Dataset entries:
────────────────────────────────────────

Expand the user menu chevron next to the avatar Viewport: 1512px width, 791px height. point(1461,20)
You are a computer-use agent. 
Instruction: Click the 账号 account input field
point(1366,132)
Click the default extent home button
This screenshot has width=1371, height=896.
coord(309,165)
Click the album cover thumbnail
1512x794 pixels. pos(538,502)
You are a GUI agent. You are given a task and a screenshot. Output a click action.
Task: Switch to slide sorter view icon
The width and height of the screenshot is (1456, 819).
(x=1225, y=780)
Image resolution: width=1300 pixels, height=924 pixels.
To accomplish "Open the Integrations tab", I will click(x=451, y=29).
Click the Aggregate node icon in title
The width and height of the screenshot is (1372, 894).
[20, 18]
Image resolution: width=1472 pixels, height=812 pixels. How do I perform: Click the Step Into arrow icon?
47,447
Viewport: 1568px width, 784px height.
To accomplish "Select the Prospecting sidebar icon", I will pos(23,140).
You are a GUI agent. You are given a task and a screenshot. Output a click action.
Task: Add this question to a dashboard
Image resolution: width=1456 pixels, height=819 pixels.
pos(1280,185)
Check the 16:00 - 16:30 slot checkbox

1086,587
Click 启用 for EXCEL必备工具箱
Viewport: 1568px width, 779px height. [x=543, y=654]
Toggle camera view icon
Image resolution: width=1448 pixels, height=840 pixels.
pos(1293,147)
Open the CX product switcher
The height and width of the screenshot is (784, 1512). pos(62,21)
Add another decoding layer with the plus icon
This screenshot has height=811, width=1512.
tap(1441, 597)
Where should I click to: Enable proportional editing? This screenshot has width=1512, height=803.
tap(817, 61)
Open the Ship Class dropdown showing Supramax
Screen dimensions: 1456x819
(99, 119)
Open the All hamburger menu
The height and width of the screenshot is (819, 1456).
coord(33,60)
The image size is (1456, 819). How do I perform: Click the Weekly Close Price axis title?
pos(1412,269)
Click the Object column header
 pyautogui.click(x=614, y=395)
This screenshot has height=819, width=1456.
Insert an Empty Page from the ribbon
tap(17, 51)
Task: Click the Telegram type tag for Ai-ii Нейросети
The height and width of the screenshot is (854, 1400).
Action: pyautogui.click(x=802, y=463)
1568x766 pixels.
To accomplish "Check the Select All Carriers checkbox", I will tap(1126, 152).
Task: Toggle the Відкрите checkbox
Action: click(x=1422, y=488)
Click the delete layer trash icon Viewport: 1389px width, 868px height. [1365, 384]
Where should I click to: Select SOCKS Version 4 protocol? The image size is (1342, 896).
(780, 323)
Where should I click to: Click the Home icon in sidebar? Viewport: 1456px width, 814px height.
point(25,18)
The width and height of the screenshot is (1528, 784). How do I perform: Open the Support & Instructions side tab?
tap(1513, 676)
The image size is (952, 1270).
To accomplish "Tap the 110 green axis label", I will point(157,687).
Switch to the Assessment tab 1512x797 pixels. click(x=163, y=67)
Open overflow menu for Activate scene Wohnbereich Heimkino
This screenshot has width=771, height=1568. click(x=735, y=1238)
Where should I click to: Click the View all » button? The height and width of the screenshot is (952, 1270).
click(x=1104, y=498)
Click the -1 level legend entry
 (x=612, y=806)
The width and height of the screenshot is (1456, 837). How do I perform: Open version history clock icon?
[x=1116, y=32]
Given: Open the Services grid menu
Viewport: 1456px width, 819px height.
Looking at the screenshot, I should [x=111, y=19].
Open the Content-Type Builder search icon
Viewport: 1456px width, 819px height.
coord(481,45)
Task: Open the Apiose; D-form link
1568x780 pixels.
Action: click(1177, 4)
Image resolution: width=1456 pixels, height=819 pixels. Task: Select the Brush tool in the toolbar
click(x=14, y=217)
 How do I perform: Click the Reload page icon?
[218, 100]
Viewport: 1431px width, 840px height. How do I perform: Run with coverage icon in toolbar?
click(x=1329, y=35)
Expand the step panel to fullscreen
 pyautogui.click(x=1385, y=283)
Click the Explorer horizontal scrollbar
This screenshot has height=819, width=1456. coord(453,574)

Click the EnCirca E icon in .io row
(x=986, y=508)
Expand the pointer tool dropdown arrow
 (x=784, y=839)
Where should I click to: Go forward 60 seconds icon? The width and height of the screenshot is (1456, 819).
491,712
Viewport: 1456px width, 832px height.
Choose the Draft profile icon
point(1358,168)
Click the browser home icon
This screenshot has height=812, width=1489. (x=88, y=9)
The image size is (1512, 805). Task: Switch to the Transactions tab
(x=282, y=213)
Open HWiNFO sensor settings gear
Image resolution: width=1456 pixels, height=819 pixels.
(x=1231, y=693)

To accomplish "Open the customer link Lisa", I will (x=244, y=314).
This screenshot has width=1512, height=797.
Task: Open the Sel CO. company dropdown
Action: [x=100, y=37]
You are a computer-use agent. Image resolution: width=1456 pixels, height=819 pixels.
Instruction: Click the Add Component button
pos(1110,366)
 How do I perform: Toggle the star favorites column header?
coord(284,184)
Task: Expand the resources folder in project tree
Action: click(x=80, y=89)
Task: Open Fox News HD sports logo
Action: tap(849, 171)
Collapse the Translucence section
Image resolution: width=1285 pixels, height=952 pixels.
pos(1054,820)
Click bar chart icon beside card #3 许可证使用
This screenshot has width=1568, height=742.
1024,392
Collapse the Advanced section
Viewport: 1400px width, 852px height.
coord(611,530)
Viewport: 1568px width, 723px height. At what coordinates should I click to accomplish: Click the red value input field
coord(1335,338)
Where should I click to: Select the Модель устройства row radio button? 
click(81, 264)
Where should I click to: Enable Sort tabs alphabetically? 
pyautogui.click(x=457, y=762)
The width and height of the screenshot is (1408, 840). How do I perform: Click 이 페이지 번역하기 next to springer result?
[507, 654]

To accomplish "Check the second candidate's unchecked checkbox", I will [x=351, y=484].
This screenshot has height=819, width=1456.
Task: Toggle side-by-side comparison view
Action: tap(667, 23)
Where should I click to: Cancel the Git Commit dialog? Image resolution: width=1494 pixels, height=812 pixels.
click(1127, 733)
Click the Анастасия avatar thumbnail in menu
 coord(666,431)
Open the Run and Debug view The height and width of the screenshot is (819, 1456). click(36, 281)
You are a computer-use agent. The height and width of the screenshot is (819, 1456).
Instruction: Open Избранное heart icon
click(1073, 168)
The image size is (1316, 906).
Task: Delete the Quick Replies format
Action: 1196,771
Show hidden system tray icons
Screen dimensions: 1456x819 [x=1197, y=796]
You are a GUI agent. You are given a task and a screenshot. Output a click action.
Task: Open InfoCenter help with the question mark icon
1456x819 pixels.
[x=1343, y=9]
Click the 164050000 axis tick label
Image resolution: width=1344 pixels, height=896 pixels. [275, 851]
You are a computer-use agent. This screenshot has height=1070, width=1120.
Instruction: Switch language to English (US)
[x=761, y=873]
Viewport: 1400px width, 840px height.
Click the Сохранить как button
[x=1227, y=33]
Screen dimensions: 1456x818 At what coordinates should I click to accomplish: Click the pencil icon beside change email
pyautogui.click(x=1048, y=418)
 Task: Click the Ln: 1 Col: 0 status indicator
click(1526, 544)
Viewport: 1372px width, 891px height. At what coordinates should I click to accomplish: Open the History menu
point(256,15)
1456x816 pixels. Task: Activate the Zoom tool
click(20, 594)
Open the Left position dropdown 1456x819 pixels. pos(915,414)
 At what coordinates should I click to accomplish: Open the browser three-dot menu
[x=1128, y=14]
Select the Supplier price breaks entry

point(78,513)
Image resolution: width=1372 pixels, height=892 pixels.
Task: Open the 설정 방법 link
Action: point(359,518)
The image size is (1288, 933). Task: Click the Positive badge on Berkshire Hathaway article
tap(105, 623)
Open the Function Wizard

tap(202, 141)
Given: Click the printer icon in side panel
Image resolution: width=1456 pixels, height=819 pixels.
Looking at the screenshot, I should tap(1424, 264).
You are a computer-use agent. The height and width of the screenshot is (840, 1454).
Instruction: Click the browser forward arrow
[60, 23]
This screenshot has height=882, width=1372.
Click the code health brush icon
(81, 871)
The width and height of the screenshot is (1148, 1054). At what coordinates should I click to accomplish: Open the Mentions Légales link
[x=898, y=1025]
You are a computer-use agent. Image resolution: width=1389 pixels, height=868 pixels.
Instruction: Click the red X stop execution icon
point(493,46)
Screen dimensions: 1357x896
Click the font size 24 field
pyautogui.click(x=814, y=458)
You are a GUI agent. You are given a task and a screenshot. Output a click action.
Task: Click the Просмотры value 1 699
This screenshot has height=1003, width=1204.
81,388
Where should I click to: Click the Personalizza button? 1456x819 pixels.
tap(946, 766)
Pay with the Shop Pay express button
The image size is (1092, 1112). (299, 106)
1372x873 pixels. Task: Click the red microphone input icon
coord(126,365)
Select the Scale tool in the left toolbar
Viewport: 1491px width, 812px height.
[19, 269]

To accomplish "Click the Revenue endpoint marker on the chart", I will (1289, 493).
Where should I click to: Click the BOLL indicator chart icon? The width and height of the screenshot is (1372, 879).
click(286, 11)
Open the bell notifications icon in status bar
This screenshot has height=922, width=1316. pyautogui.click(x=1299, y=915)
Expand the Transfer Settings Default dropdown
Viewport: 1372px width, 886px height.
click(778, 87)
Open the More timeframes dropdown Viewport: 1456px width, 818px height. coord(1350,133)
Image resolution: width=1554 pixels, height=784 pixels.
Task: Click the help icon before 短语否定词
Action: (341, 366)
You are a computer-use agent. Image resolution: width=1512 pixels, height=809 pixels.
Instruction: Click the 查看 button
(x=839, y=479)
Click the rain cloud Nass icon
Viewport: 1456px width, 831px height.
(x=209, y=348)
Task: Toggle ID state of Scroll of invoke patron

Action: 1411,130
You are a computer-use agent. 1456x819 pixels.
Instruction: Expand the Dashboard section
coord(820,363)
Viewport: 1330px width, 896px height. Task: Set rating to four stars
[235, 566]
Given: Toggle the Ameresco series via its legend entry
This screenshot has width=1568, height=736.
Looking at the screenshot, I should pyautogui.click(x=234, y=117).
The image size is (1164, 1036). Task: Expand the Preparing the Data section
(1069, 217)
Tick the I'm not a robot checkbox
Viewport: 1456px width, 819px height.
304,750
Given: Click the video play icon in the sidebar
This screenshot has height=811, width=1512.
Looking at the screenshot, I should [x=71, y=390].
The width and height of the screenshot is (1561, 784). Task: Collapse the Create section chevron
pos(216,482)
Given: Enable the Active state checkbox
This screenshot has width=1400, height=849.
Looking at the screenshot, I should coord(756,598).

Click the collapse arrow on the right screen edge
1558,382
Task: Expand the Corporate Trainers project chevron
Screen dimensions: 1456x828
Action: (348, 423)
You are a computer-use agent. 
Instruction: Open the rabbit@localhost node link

────────────────────────────────────────

WHAT IS BEING ASKED:
Your answer should be the exact lines above from the one with "Click the delete" through the one with "Given: Open the Services grid menu", both included, and nothing besides.

OUTPUT FOR THIS TASK:
Click the delete layer trash icon Viewport: 1389px width, 868px height. [1365, 384]
Where should I click to: Select SOCKS Version 4 protocol? The image size is (1342, 896).
(780, 323)
Where should I click to: Click the Home icon in sidebar? Viewport: 1456px width, 814px height.
point(25,18)
The width and height of the screenshot is (1528, 784). How do I perform: Open the Support & Instructions side tab?
tap(1513, 676)
The image size is (952, 1270).
To accomplish "Tap the 110 green axis label", I will point(157,687).
Switch to the Assessment tab 1512x797 pixels. click(x=163, y=67)
Open overflow menu for Activate scene Wohnbereich Heimkino
This screenshot has width=771, height=1568. click(x=735, y=1238)
Where should I click to: Click the View all » button? The height and width of the screenshot is (952, 1270).
click(x=1104, y=498)
Click the -1 level legend entry
 (x=612, y=806)
The width and height of the screenshot is (1456, 837). How do I perform: Open version history clock icon?
[x=1116, y=32]
Given: Open the Services grid menu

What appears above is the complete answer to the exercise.